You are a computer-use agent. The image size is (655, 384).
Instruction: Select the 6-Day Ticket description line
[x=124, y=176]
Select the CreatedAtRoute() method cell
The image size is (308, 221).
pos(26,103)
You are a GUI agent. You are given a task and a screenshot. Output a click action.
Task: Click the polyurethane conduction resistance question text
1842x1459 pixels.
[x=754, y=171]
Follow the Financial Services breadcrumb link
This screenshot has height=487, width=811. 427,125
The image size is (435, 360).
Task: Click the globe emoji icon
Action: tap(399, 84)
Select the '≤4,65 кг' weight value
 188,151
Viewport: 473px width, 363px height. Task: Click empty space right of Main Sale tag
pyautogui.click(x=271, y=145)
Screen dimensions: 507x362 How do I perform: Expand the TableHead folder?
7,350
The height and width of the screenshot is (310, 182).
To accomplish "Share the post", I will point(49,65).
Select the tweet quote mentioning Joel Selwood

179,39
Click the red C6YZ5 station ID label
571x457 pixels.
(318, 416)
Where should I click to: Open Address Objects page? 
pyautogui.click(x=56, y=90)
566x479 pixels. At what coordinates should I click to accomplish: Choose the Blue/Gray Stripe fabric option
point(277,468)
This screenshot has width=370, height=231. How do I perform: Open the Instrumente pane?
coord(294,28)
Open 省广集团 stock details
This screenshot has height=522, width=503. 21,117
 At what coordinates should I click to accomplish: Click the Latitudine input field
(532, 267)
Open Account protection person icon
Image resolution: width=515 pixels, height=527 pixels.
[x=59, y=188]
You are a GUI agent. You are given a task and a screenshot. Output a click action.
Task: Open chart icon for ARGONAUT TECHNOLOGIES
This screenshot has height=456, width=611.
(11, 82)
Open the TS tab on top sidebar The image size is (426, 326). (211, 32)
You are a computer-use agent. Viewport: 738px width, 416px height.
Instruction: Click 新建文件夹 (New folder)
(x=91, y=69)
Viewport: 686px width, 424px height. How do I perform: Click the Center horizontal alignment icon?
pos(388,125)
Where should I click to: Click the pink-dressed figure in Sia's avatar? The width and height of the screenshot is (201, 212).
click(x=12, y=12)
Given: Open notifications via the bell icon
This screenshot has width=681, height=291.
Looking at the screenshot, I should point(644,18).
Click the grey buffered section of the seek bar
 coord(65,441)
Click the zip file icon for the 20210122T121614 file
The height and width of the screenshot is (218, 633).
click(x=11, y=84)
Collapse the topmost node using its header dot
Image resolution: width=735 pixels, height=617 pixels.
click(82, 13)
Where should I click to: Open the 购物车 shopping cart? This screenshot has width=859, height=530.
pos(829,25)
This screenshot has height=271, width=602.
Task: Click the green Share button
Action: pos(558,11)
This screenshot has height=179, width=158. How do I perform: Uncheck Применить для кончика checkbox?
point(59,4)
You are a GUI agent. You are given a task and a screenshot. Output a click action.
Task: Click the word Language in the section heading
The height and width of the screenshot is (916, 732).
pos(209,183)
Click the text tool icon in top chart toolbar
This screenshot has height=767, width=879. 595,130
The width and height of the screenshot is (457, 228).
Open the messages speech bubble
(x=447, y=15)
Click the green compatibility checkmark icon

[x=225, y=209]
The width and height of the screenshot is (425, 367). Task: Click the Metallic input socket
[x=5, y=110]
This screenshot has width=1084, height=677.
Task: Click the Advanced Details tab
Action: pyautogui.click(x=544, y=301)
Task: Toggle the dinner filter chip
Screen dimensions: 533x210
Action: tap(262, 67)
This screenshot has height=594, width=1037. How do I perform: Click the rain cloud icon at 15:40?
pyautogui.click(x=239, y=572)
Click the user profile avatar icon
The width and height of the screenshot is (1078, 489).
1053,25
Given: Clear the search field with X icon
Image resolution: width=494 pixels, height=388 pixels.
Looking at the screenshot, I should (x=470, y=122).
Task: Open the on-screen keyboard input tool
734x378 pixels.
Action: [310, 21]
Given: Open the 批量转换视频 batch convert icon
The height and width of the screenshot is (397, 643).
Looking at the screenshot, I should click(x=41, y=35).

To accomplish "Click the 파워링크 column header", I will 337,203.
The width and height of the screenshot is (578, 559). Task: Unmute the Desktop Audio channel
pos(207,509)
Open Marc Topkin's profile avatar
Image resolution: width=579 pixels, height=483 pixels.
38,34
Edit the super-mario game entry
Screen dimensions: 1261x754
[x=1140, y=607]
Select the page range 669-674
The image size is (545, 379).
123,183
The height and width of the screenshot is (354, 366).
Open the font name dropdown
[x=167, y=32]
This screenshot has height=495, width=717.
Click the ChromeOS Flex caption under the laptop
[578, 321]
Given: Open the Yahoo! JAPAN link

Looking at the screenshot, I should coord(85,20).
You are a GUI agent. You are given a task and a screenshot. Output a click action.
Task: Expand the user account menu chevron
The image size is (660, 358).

(What needs to be done)
Output the full listing again, exactly as it stands above.

(Written response)
You are a computer-use agent. The image size is (655, 384).
Instruction: Select the 6-Day Ticket description line
[x=124, y=176]
Select the CreatedAtRoute() method cell
The image size is (308, 221).
pos(26,103)
You are a GUI agent. You are given a task and a screenshot. Output a click action.
Task: Click the polyurethane conduction resistance question text
1842x1459 pixels.
[x=754, y=171]
Follow the Financial Services breadcrumb link
This screenshot has height=487, width=811. 427,125
The image size is (435, 360).
Task: Click the globe emoji icon
Action: tap(399, 84)
Select the '≤4,65 кг' weight value
 188,151
Viewport: 473px width, 363px height. Task: Click empty space right of Main Sale tag
pyautogui.click(x=271, y=145)
Screen dimensions: 507x362 How do I perform: Expand the TableHead folder?
7,350
The height and width of the screenshot is (310, 182).
To accomplish "Share the post", I will point(49,65).
Select the tweet quote mentioning Joel Selwood

179,39
Click the red C6YZ5 station ID label
571x457 pixels.
(318, 416)
Where should I click to: Open Address Objects page? 
pyautogui.click(x=56, y=90)
566x479 pixels. At what coordinates should I click to accomplish: Choose the Blue/Gray Stripe fabric option
point(277,468)
This screenshot has width=370, height=231. How do I perform: Open the Instrumente pane?
coord(294,28)
Open 省广集团 stock details
This screenshot has height=522, width=503. 21,117
 At what coordinates should I click to accomplish: Click the Latitudine input field
(532, 267)
Open Account protection person icon
Image resolution: width=515 pixels, height=527 pixels.
[x=59, y=188]
You are a GUI agent. You are given a task and a screenshot. Output a click action.
Task: Open chart icon for ARGONAUT TECHNOLOGIES
This screenshot has height=456, width=611.
(11, 82)
Open the TS tab on top sidebar The image size is (426, 326). (211, 32)
You are a computer-use agent. Viewport: 738px width, 416px height.
Instruction: Click 新建文件夹 (New folder)
(x=91, y=69)
Viewport: 686px width, 424px height. How do I perform: Click the Center horizontal alignment icon?
pos(388,125)
Where should I click to: Click the pink-dressed figure in Sia's avatar? The width and height of the screenshot is (201, 212).
click(x=12, y=12)
Given: Open notifications via the bell icon
This screenshot has width=681, height=291.
Looking at the screenshot, I should point(644,18).
Click the grey buffered section of the seek bar
 coord(65,441)
Click the zip file icon for the 20210122T121614 file
The height and width of the screenshot is (218, 633).
click(x=11, y=84)
Collapse the topmost node using its header dot
Image resolution: width=735 pixels, height=617 pixels.
click(82, 13)
Where should I click to: Open the 购物车 shopping cart? This screenshot has width=859, height=530.
pos(829,25)
This screenshot has height=271, width=602.
Task: Click the green Share button
Action: pos(558,11)
This screenshot has height=179, width=158. How do I perform: Uncheck Применить для кончика checkbox?
point(59,4)
You are a GUI agent. You are given a task and a screenshot. Output a click action.
Task: Click the word Language in the section heading
The height and width of the screenshot is (916, 732).
pos(209,183)
Click the text tool icon in top chart toolbar
This screenshot has height=767, width=879. 595,130
The width and height of the screenshot is (457, 228).
Open the messages speech bubble
(x=447, y=15)
Click the green compatibility checkmark icon

[x=225, y=209]
The width and height of the screenshot is (425, 367). Task: Click the Metallic input socket
[x=5, y=110]
This screenshot has width=1084, height=677.
Task: Click the Advanced Details tab
Action: pyautogui.click(x=544, y=301)
Task: Toggle the dinner filter chip
Screen dimensions: 533x210
Action: tap(262, 67)
This screenshot has height=594, width=1037. How do I perform: Click the rain cloud icon at 15:40?
pyautogui.click(x=239, y=572)
Click the user profile avatar icon
The width and height of the screenshot is (1078, 489).
1053,25
Given: Clear the search field with X icon
Image resolution: width=494 pixels, height=388 pixels.
Looking at the screenshot, I should (x=470, y=122).
Task: Open the on-screen keyboard input tool
734x378 pixels.
Action: [310, 21]
Given: Open the 批量转换视频 batch convert icon
The height and width of the screenshot is (397, 643).
Looking at the screenshot, I should click(x=41, y=35).

To accomplish "Click the 파워링크 column header", I will 337,203.
The width and height of the screenshot is (578, 559). Task: Unmute the Desktop Audio channel
pos(207,509)
Open Marc Topkin's profile avatar
Image resolution: width=579 pixels, height=483 pixels.
38,34
Edit the super-mario game entry
Screen dimensions: 1261x754
[x=1140, y=607]
Select the page range 669-674
The image size is (545, 379).
123,183
The height and width of the screenshot is (354, 366).
Open the font name dropdown
[x=167, y=32]
This screenshot has height=495, width=717.
Click the ChromeOS Flex caption under the laptop
[578, 321]
Given: Open the Yahoo! JAPAN link

Looking at the screenshot, I should coord(85,20).
You are a GUI agent. You are given a task and a screenshot. Output a click action.
Task: Expand the user account menu chevron
The image size is (660, 358).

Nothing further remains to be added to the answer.